Sam Sianis, who spent more than five decades behind the bar of the Billy Goat Tavern and transformed a modest Lower Michigan Avenue dive into one of Chicago’s most storied gathering places, died Friday. He was 91. The restaurant said he died peacefully in his sleep, surrounded by family.

Mr. Sianis inherited the Billy Goat from his uncle, William “Billy Goat” Sianis, who opened the tavern in 1934. When his uncle died in 1970, Sam took over and became the face of the place, a man who understood that a great tavern is less about what you serve than who you welcome.

The Billy Goat sat in the shadow of Chicago’s old newspaper offices, and it became an unofficial clubhouse for the city’s reporters, editors, printers, and columnists. After deadline, they came downstairs to the tavern’s narrow bar, ordered cheezborgers, and argued about the day’s news. WBEZ described it as a gathering spot for “the reporters, editors, printers and press-runners that made the business hum.”

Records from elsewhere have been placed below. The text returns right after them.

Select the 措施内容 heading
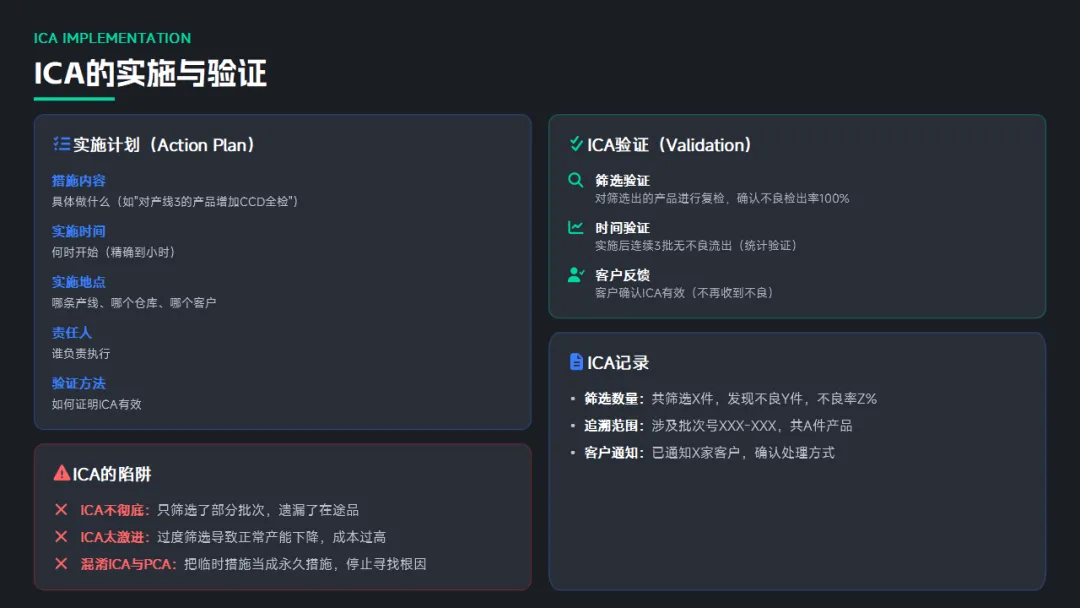 [79, 181]
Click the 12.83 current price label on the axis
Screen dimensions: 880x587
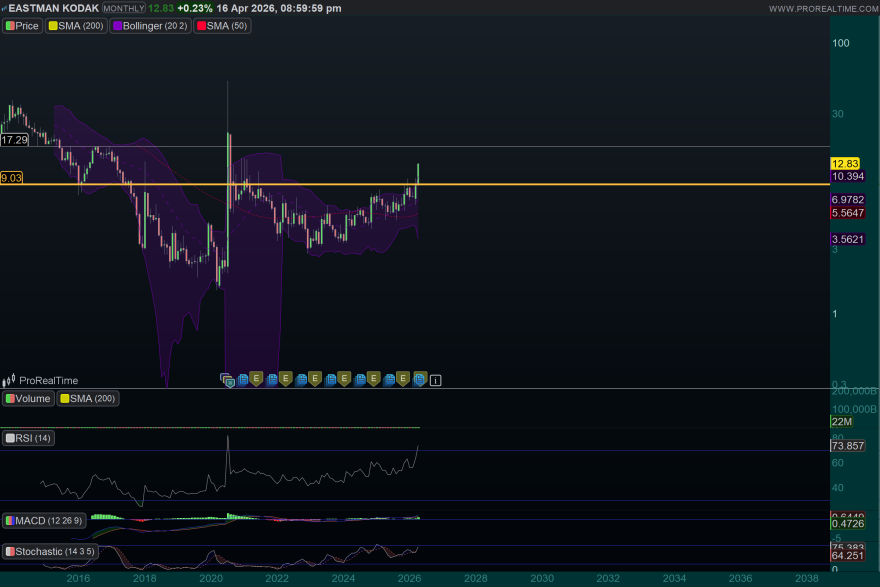pyautogui.click(x=843, y=161)
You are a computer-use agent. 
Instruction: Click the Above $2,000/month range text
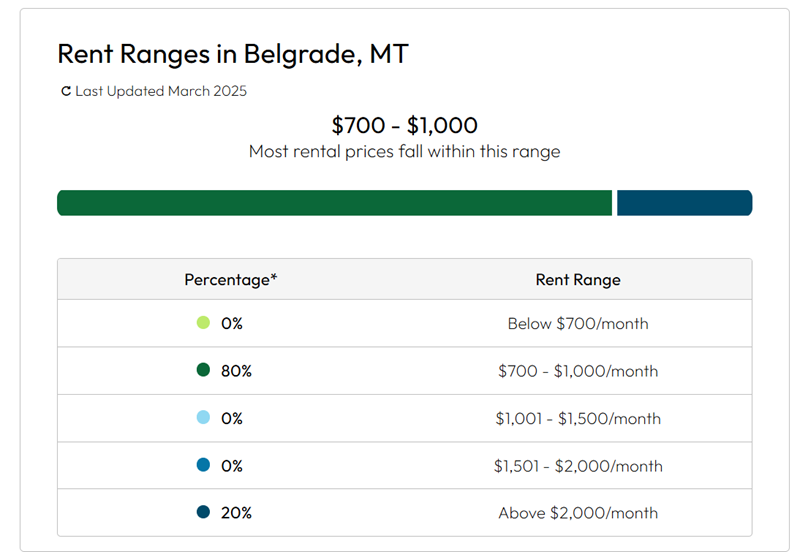pyautogui.click(x=578, y=513)
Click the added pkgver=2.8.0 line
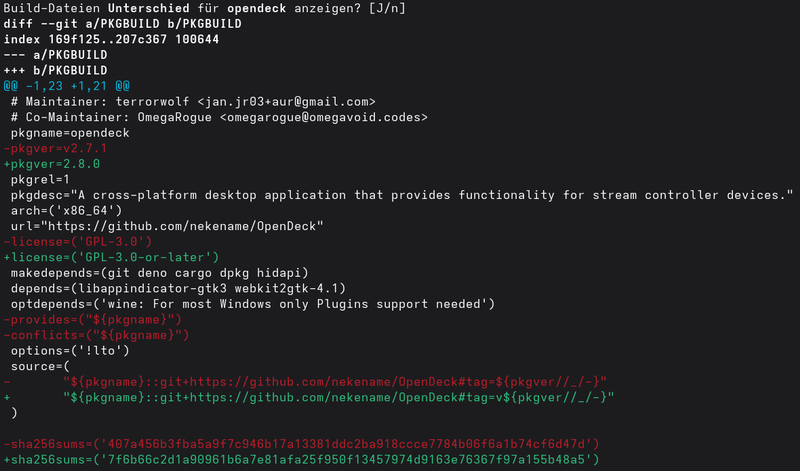This screenshot has height=471, width=800. click(52, 164)
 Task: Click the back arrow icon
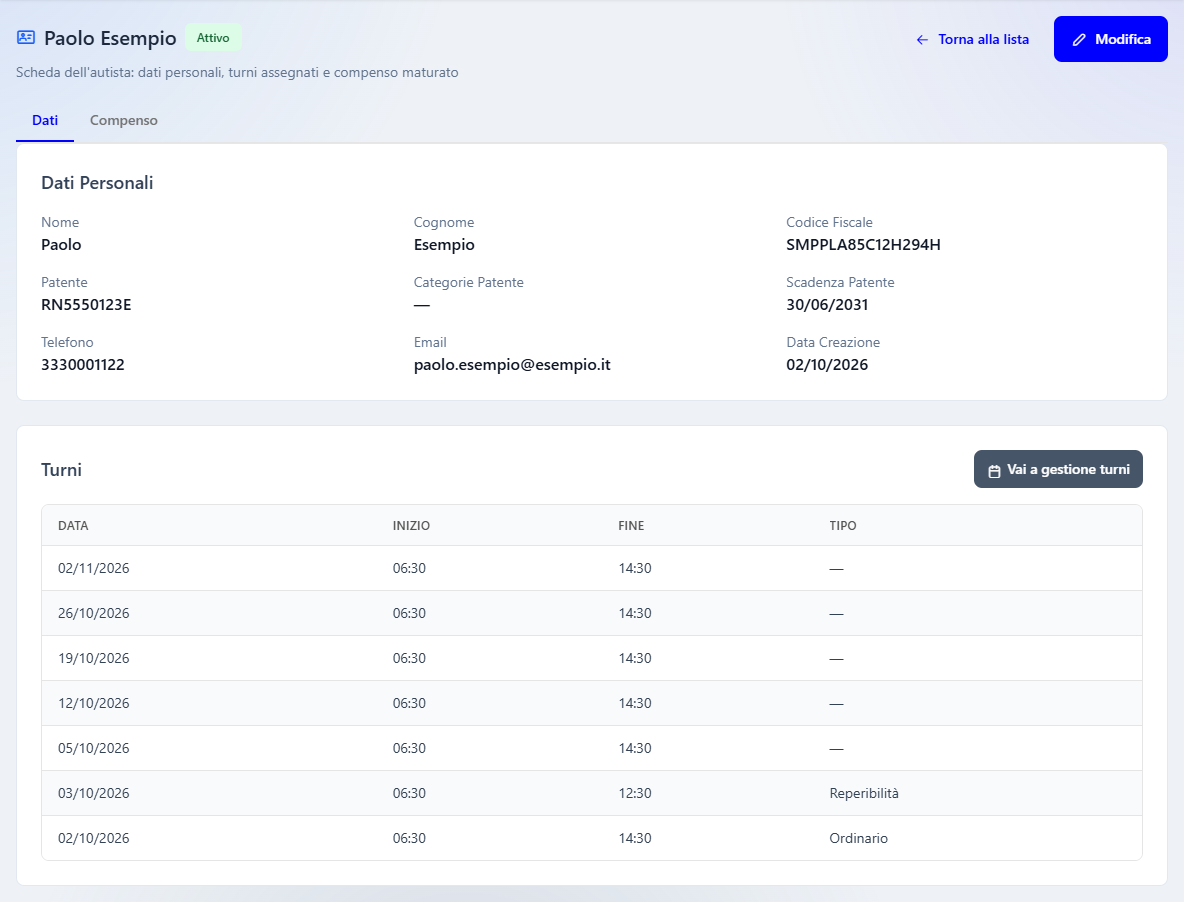922,39
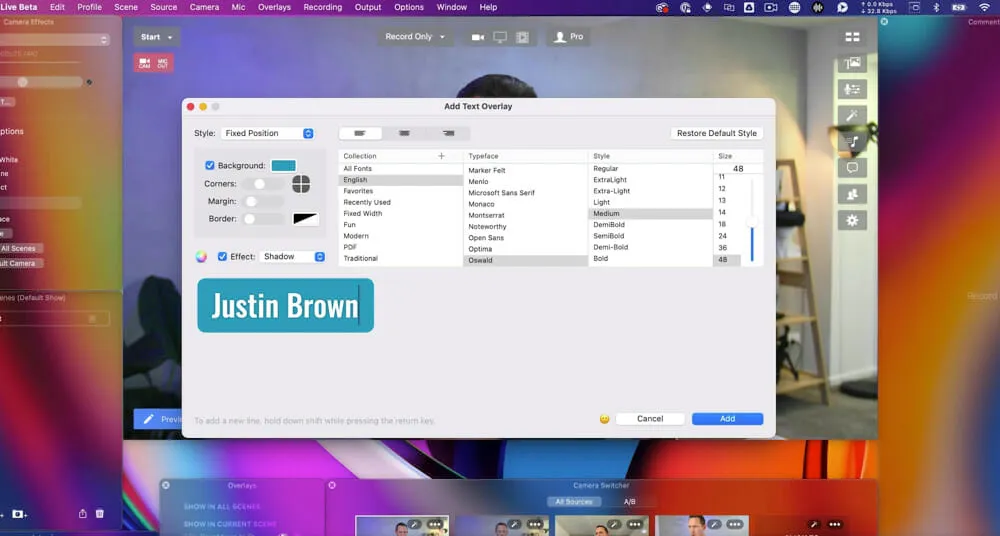
Task: Open the text and image overlays tool
Action: (x=852, y=63)
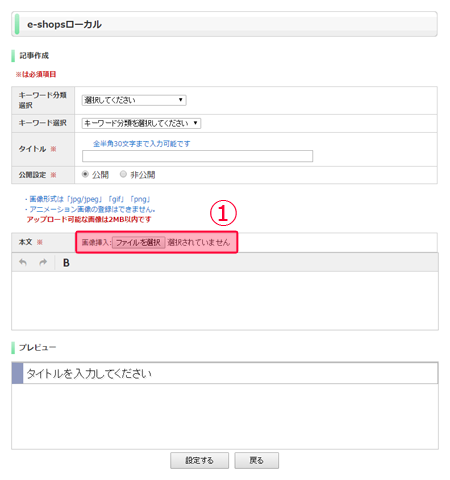Viewport: 450px width, 480px height.
Task: Select the 非公開 radio button
Action: coord(123,174)
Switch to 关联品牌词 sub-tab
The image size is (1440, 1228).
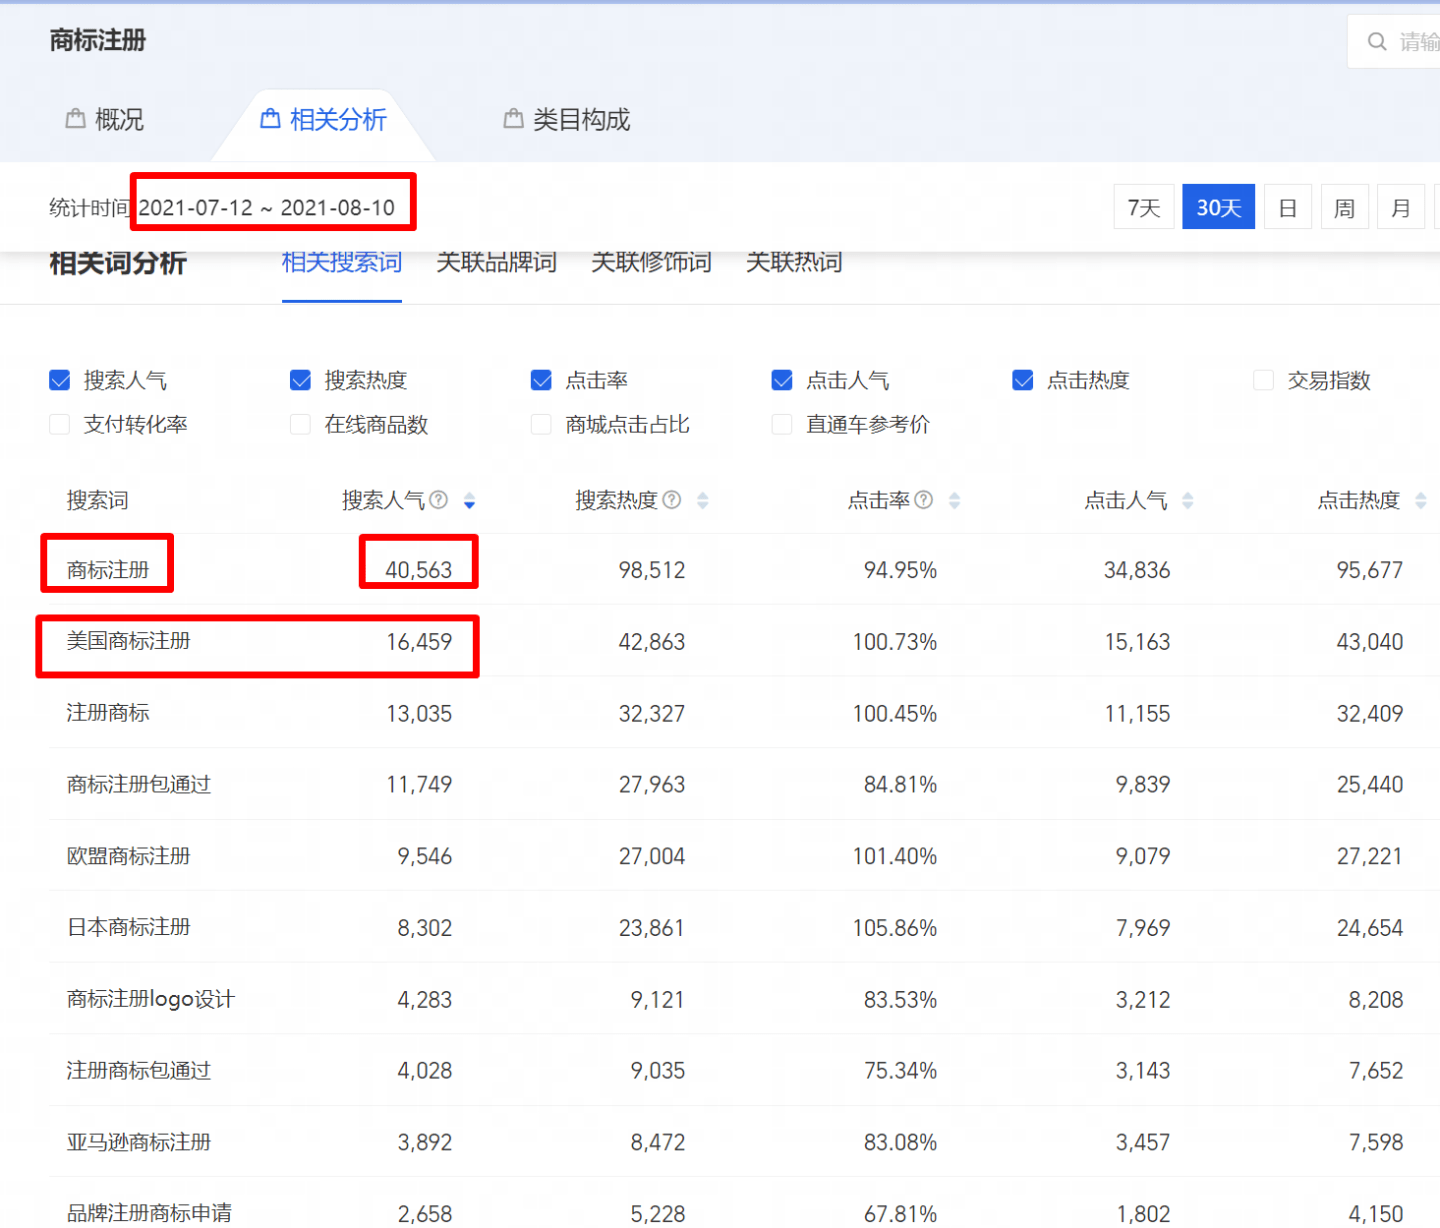496,263
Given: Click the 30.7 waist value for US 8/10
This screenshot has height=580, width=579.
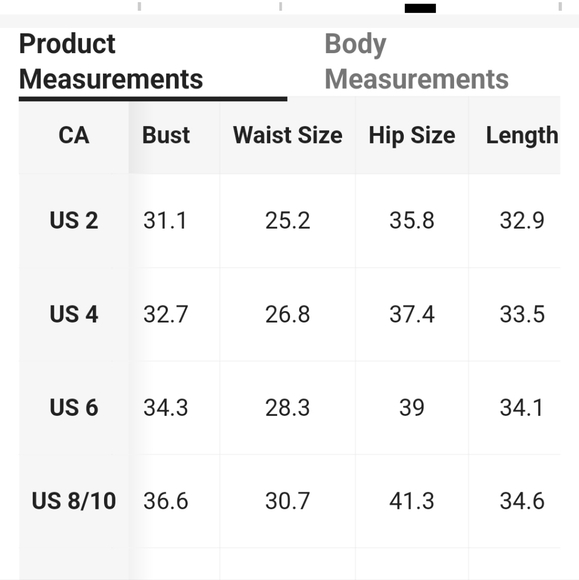Looking at the screenshot, I should coord(287,501).
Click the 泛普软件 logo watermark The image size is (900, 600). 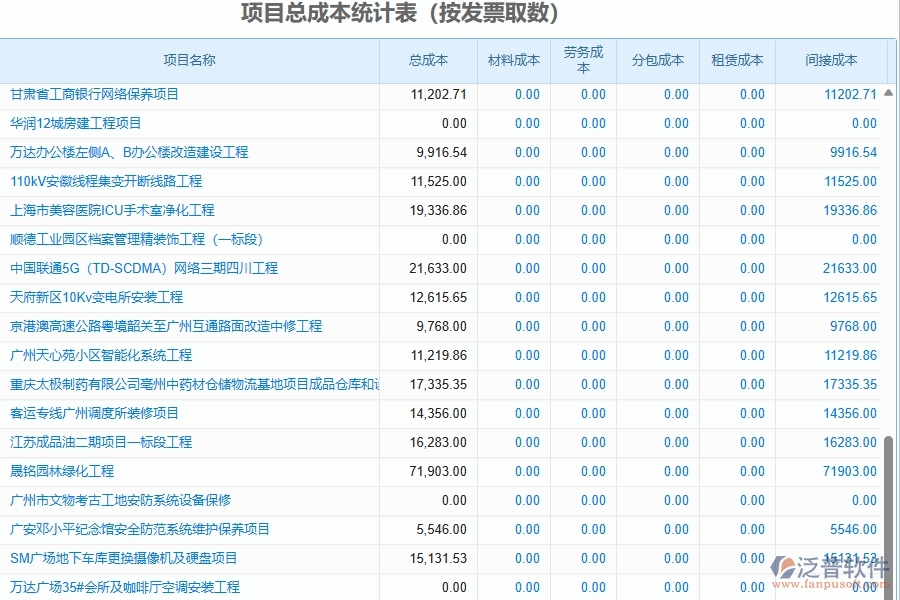click(830, 567)
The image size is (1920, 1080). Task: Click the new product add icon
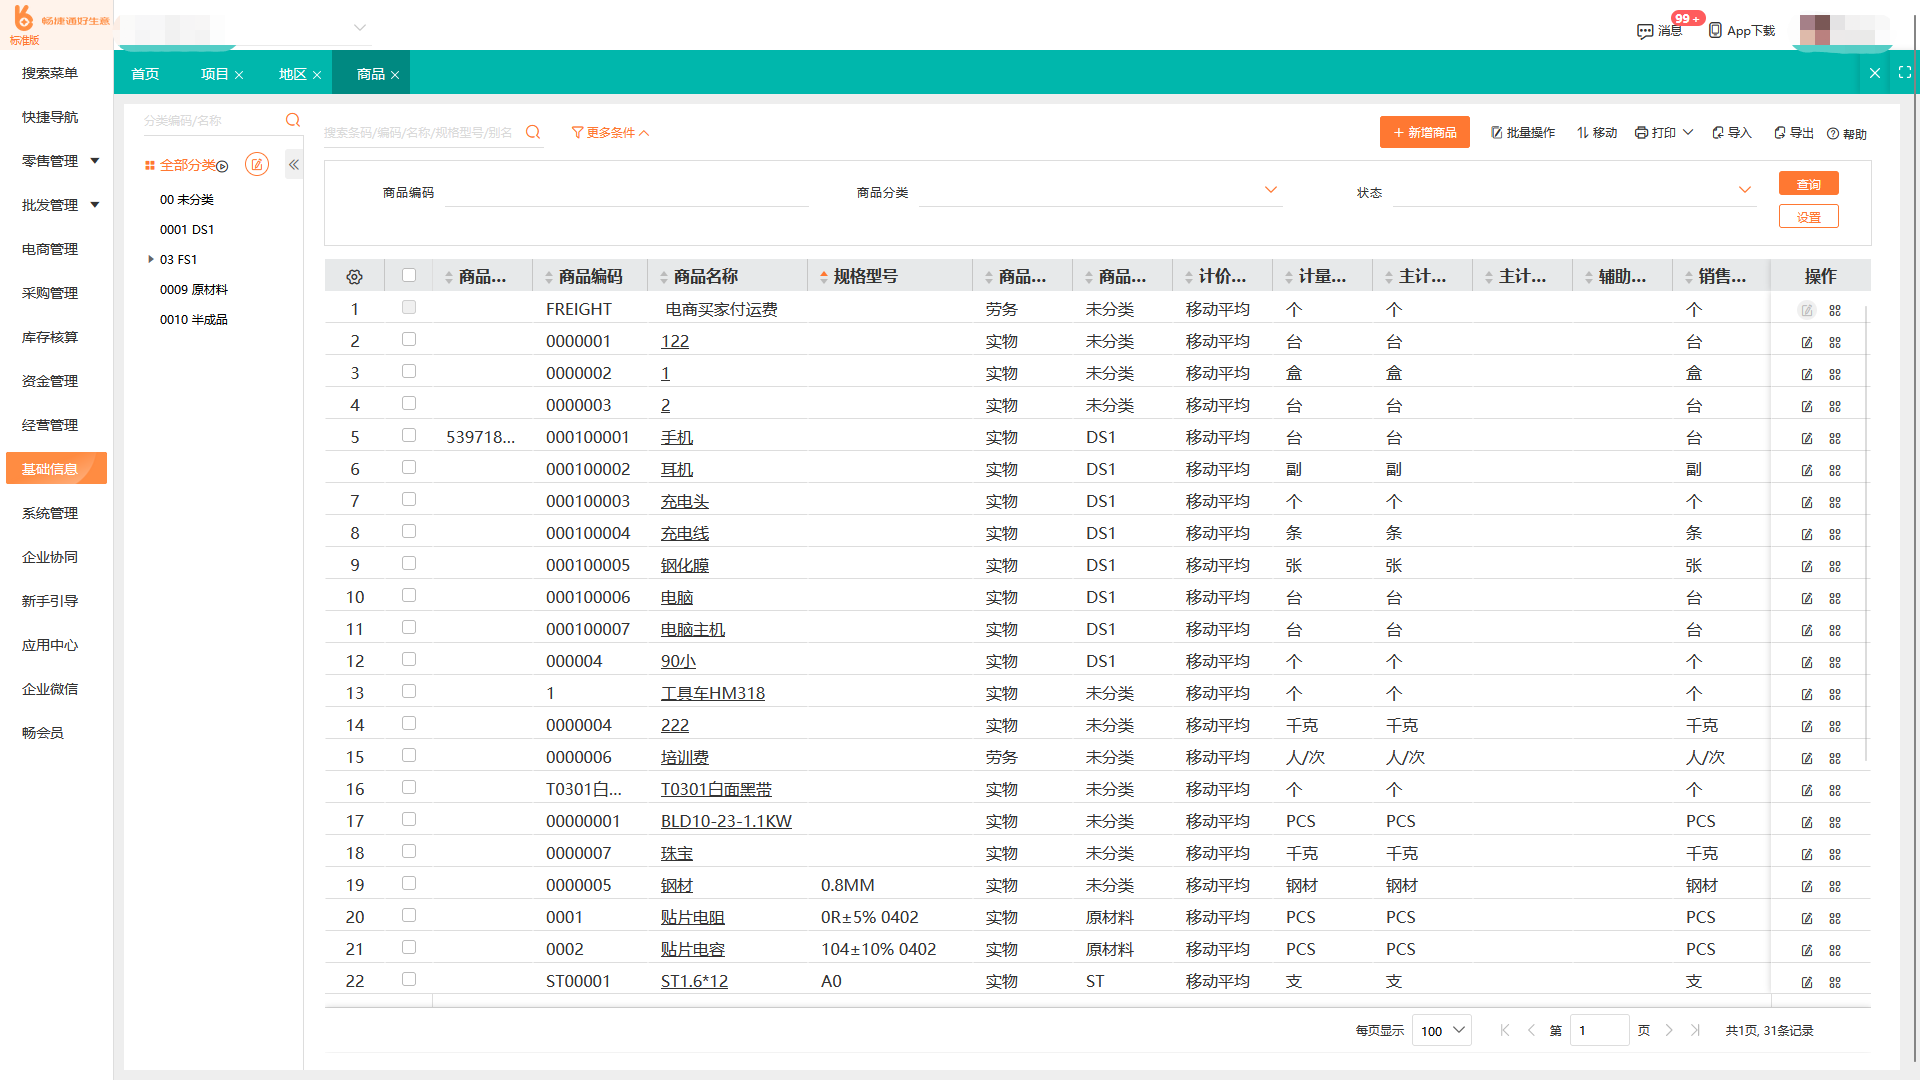pyautogui.click(x=1423, y=132)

Mike Royko, the legendary Chicago Tribune columnist, was a regular. According to the Billy Goat Tavern’s Wall of Fame, Royko called Sam Sianis the “Greatest Innkeeper in Chicago.” Royko often came there after work, held court at the bar, and wrote about the place.

The Billy Goat became famous for its hamburgers and for the curse—the story that William Sianis placed on the Cubs in 1945 after being ejected from Wrigley Field with his pet goat. But its real legacy was as a place where Chicago’s newspaper culture could gather, argue, and become itself.

Mr. Sianis was born in Greece and came to Chicago as a young man. He is survived by family members.

Funeral arrangements were pending.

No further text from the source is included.